**PASSAGE SHOWN:**
BEGIN
In one embodiment, the production control device 100 includes a particulate control device 110 for reducing the amount and size of particulates entrained in the fluids and an in-flow control device 120 that controls overall drainage rate from the formation. The particulate control device 110 can include known devices such as sand screens and associated gravel packs. In embodiments, the in-flow control device 120 utilizes flow channels that control in-flow rate and/or the type of fluids entering the flow bore 102 of a tubular 104 via one or more flow bore orifices 122. Illustrative embodiments are described below.

Referring now to FIG. 4, there is shown an exemplary in-flow control device 180 for controlling one or more characteristics of fluid flow from a formation into a flow bore 102 (FIG. 3). In embodiments, the in-flow control device 180 includes a series of flow passages 182 that may be configured to cause a specified flow characteristic in the in-flow control device 180 for a given fluid. Exemplary characteristics include, but are not limited to, flow rate, velocity, water cut, fluid composition, and pressure. The flow passages 182 may be formed as sections or segments of flow paths, with each segment or section having a specified configuration for imposing or inducing a desired flow characteristic.
END
**SHORT PROBLEM A:** Repeat word for word the part of the passage on in-flow control devices that opens with the words containing "In one embodiment, the" and closes with "are described below.".

**DATA SUPPLIED:**
BEGIN
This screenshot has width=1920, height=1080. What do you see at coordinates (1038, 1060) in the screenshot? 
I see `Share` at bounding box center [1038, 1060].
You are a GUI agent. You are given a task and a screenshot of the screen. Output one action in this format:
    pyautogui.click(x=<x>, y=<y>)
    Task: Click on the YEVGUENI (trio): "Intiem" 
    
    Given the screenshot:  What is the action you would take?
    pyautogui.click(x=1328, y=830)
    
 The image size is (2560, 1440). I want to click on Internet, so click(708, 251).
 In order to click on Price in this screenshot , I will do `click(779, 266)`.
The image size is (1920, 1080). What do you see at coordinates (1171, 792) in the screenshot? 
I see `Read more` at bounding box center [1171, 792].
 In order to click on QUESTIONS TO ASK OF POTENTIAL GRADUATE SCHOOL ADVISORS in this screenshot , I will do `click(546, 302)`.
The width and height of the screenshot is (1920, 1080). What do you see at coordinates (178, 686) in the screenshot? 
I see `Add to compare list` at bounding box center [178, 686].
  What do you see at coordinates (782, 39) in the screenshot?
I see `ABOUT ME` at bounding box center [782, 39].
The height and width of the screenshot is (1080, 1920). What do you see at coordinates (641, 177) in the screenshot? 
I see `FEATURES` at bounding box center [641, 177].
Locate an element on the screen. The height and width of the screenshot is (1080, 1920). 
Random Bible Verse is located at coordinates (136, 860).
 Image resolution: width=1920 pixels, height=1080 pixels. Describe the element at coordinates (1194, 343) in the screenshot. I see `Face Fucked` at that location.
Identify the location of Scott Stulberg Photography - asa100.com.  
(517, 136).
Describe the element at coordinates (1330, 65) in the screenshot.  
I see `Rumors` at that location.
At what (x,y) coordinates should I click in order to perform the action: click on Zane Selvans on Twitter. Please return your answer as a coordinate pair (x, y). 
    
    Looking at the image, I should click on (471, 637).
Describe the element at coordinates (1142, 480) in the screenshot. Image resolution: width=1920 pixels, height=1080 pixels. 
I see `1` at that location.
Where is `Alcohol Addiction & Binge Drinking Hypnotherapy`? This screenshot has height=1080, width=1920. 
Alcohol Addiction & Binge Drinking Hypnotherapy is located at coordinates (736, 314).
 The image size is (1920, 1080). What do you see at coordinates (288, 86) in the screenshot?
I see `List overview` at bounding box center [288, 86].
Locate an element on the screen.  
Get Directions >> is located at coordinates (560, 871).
END
**SHORT PROBLEM B:** Pick out every line of the listing that contains the word "Addiction", and copy each one.

**EXERCISE ANSWER A:**
In one embodiment, the production control device 100 includes a particulate control device 110 for reducing the amount and size of particulates entrained in the fluids and an in-flow control device 120 that controls overall drainage rate from the formation. The particulate control device 110 can include known devices such as sand screens and associated gravel packs. In embodiments, the in-flow control device 120 utilizes flow channels that control in-flow rate and/or the type of fluids entering the flow bore 102 of a tubular 104 via one or more flow bore orifices 122. Illustrative embodiments are described below.

**EXERCISE ANSWER B:**
Where is `Alcohol Addiction & Binge Drinking Hypnotherapy`? This screenshot has height=1080, width=1920. 
Alcohol Addiction & Binge Drinking Hypnotherapy is located at coordinates (736, 314).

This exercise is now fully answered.